Post as often as you possibly can consistently, the more often you can post the better.
Create as many 10+ minute videos as possible to increase watch-time and maximize advertising revenue.
Organize videos into playlists to improve user experience and increase likelihood that the viewer continues watching and doesn’t bounce off the site from your content.
Fill every conceivable text box with as much content as is allowed to appease search engines.
Begin and/or end all videos with the same intro/outro to create a sense of routine and community among your viewers.
Post around roughly the same time of day/week to create routine.
Encourage viewers to like/subscribe/turn on notifications in order to see videos ASAP.
Those are just a handful of best practices that I can remember off of the top of my head. They still stand today!
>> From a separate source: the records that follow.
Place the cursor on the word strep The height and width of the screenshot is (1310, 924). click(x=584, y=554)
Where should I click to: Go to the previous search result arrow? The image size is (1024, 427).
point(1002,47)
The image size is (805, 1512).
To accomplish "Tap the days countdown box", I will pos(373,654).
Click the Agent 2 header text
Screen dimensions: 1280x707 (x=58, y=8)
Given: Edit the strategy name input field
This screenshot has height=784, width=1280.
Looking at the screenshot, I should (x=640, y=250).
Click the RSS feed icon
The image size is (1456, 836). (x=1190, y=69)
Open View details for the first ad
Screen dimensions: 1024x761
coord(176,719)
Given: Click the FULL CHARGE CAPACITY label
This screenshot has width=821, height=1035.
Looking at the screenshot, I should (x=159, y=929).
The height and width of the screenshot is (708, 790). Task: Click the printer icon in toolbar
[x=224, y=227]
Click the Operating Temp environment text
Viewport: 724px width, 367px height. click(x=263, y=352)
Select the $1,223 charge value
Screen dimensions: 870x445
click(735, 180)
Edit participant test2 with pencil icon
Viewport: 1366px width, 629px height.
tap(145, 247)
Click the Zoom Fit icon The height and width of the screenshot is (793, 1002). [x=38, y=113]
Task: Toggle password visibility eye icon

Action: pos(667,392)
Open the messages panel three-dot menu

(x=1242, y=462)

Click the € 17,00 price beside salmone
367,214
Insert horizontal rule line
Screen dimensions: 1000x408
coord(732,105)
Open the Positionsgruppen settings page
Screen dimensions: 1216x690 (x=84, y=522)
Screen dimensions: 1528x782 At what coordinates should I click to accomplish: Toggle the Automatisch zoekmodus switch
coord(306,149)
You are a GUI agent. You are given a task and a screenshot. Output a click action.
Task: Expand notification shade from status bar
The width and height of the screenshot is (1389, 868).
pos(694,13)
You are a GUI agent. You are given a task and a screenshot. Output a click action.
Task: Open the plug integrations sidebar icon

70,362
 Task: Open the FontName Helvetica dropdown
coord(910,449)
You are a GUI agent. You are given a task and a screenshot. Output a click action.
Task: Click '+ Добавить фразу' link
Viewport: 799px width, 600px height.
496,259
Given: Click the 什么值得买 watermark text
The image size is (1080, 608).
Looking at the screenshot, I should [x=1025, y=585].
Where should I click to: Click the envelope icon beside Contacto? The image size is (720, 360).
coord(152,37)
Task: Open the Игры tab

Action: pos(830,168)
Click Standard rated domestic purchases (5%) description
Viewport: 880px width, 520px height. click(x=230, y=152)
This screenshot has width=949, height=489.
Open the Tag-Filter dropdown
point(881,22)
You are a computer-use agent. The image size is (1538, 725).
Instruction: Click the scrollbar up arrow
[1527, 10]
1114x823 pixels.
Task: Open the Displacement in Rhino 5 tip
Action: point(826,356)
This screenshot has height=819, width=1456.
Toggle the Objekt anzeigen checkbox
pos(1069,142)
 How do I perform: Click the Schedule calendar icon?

These best practices should be seen as rules of engagement for YouTube success, not merely suggestions. They have a disproportionate effect on how much exposure your content will have on the platform. They matter a lot.
5) YouTube content is best when paired with a community-building effort on another site.
Developing community on YouTube itself is good and important, as I mentioned in point number two. YouTube is a social media platform on which community can be created and developed. But, as your community grows, it is best to have another avenue for your viewers to build community with one another outside of the comment section of your videos. This is often done in subreddits on Reddit, Facebook groups, Discord servers, or other such communicative social media platforms and features. A Facebook page is fine, but that’s not what I’m talking about here. A Facebook group actually allows for your fans to engage with one another.
When you build community with your viewers, or even simply create a space for them to engage with one another, you build some interpersonal momentum that allows your fans to better connect with like minds and with you, the creator.
Don’t Just Post Videos
A single newsletter could be written about each one of the five points above, and eventually one will be written on point number one, about the importance of text in YouTube strategy. But I would boil all of my YouTube advice down to this: don’t just post videos.
If you just post videos with random titles and no strategy, you’re wasting your time and money. This is, of course, assuming you want to have a healthy, growing YouTube strategy. If you’re just looking for YouTube to be a repository for your video content, that’s fine. No big deal. Ignore all of this advice. But if you want YouTube to be a place that people discover you, your organization, or just your content, you need to serve yourself by not just uploading videos and hoping people see them.
Be intentional about YouTube strategy. There’s a lot to overlook.